Although there are still many work (e.g. the macro system) to do before it can be a really useful VM, I decide to write a simple layer to fit the Schemepy API and run the benchmarks to see whether the time spent on a new fallback is worth.
The result looks promising. Firstly, there’s the time spent to load the VM (mzscheme is not included in the benchmarks shown below. The mzscheme package in Debian sid upgraded to version 4.x, but even the mzscheme executable failed to start in my local box. I still haven’t got time to inspect the reason.):
Time to load the VM ------------------------------------------------------------ user system real total guile 0.040000 0.070000 0.170000 0.280000 skime 0.000000 0.010000 0.010000 0.020000 pyscheme 0.020000 0.040000 0.050000 0.110000
Unlike other benchmarks, pure-Python implementation always wins when it comes to loading the VM because loading a shared library is generally more expensive than importing several Python modules. skime is even faster than pyscheme here. But that might be because skime is still not very complete currently.
However, besides the load-vm benchmarks, skime also beats pyscheme in other benchmarks. One example is the compiling benchmark to measure the performance gained by compiling the code before running it (and the compiled code can be run many times). Both guile and pyscheme do not support compiling. The compiling process of pyscheme backend is simply parsing, while nothing is done in the compiling process of guile backend. However, skime compiles the Scheme code to bytecode and the skime VM is in fact a bytecode interpreter.
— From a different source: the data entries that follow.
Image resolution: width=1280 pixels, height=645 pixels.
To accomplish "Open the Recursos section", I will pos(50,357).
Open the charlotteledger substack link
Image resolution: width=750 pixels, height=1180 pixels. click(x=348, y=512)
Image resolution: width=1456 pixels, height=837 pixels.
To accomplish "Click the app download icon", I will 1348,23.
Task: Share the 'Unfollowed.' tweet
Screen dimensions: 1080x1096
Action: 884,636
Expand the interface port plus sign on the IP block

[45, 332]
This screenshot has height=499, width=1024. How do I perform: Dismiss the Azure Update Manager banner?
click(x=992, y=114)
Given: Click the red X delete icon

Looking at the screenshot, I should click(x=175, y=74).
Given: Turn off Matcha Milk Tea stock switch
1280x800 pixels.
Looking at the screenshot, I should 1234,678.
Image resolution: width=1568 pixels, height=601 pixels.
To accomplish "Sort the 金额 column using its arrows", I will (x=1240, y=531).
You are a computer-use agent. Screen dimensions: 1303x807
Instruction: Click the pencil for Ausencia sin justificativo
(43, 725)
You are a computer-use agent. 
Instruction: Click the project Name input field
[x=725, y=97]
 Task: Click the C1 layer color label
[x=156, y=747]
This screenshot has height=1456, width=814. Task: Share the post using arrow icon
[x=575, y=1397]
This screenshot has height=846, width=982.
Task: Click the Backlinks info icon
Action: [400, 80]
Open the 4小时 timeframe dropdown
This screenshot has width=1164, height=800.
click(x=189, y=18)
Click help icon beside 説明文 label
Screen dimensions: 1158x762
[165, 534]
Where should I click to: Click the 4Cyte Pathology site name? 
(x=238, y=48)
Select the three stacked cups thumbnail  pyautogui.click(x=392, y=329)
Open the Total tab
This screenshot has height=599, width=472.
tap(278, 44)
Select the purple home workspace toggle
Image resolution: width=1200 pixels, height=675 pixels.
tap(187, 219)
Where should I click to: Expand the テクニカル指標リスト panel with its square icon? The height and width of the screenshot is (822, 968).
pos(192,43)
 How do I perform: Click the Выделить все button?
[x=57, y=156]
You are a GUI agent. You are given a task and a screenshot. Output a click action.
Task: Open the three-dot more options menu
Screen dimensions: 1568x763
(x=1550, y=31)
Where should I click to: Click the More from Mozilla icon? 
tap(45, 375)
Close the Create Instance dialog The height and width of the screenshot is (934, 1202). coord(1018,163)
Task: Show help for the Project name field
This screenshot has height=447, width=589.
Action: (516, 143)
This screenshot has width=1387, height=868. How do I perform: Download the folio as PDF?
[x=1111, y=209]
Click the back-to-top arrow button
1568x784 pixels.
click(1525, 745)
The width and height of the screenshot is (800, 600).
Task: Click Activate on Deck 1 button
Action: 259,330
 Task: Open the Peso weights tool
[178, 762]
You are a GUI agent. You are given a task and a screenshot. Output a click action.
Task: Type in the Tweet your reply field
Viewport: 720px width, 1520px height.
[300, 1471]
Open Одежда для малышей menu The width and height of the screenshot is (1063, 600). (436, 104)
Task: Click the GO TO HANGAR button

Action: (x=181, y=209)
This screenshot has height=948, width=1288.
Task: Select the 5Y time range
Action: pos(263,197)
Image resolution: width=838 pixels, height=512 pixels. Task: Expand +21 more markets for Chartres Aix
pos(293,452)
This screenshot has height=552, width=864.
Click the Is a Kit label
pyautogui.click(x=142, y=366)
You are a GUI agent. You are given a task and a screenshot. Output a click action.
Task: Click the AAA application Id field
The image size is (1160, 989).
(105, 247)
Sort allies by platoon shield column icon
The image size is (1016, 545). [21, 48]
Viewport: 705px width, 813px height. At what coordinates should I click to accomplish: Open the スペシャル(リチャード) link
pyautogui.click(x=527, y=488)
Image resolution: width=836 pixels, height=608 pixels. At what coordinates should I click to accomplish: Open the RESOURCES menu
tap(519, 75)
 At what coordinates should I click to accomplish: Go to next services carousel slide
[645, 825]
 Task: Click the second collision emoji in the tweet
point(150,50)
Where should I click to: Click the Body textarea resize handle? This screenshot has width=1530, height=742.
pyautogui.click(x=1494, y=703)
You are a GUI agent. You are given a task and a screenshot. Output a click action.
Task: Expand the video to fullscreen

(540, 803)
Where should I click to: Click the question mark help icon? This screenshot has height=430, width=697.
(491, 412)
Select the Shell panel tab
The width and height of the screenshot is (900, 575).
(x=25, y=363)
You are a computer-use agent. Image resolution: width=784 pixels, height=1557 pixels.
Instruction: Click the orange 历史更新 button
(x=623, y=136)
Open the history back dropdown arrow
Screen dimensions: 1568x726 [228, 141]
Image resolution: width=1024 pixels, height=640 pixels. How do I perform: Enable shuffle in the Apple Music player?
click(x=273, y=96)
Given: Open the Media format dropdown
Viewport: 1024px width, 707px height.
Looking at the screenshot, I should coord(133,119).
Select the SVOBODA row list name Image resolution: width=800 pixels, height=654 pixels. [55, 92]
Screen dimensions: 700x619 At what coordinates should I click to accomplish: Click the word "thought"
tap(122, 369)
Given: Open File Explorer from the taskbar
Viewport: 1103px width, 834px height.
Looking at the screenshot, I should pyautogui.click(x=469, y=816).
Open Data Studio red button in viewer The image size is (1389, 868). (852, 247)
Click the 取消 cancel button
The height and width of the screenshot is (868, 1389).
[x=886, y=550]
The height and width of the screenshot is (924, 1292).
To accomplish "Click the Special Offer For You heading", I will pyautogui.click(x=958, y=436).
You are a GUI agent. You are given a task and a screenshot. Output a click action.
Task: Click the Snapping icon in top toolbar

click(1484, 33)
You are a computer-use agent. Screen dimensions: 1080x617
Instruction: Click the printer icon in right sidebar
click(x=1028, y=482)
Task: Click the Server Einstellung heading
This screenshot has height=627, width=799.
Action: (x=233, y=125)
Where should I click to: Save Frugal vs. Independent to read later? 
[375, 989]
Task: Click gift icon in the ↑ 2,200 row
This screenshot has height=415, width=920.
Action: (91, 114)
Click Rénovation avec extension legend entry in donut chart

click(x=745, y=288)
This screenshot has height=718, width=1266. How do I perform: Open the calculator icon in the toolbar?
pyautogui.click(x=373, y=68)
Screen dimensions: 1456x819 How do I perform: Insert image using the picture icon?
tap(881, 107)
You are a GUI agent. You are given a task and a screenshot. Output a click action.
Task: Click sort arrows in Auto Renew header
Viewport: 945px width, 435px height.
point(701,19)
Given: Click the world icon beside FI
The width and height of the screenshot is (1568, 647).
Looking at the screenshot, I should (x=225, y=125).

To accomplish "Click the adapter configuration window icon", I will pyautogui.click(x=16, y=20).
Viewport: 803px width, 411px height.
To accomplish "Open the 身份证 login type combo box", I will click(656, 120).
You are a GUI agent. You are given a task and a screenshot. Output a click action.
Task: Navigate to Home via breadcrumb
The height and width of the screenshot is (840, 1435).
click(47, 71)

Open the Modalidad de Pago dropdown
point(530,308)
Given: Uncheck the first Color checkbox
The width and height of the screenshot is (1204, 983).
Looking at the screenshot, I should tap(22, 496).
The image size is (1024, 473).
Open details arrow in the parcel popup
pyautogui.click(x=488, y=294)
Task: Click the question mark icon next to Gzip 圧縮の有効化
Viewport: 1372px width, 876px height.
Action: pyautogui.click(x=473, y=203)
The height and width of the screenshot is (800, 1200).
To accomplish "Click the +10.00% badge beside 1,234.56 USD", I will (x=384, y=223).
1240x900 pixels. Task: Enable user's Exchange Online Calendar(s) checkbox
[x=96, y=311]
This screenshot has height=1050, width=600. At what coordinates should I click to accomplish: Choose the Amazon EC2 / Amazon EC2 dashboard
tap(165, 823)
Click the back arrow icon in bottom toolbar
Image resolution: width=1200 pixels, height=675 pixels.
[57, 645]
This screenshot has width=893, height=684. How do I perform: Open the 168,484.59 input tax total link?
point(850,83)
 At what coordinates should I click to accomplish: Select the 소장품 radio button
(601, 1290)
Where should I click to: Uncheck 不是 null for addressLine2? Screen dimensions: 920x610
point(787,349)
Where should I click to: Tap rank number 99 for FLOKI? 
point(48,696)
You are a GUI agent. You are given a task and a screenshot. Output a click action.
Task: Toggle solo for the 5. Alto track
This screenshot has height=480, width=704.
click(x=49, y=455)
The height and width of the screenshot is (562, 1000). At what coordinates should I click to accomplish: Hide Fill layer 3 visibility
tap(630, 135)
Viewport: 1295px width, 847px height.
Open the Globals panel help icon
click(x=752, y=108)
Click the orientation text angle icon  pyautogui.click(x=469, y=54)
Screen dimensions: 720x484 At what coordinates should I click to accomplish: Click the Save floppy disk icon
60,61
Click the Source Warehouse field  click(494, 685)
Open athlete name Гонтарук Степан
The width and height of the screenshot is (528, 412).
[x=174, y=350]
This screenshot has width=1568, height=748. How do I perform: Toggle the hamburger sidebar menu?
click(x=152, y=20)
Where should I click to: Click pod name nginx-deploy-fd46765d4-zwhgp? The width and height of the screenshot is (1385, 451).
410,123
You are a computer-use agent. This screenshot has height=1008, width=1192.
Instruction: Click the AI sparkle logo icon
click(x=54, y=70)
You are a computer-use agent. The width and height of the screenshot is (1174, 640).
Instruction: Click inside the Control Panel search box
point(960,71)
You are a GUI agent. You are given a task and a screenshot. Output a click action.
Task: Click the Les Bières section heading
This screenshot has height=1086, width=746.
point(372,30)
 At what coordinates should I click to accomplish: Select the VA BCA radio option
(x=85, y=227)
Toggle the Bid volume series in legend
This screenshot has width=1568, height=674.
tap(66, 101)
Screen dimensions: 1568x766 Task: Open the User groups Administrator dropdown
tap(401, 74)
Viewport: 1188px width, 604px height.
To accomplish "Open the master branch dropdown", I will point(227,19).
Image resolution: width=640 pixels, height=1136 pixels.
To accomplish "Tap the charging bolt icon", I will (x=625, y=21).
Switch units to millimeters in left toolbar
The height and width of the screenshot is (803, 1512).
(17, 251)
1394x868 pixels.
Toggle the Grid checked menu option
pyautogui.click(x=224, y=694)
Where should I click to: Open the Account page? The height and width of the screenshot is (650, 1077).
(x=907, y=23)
Consider the following simple insertion-sort example:
(begin
(define (insertion-sort lst)
(define (insert-in-list new lst)
(if (null? lst)
(list new)
(if (< new (car lst))
(cons new lst)
(cons (car lst) (insert-in-list new (cdr lst))))))
(define (helper unsorted sorted)
(if (null? unsorted)
sorted
(helper (cdr unsorted)
(insert-in-list (car unsorted) sorted))))
(helper lst '()))
(define (sorted? lst)
(if (null? lst)
#t
(if (null? (cdr lst))
#t
(if (< (car lst)
(car (cdr lst)))
(sorted? (cdr lst))
#f))))
(define lst '(5 9 2 4 7 6 3 1 8 10 -5 83))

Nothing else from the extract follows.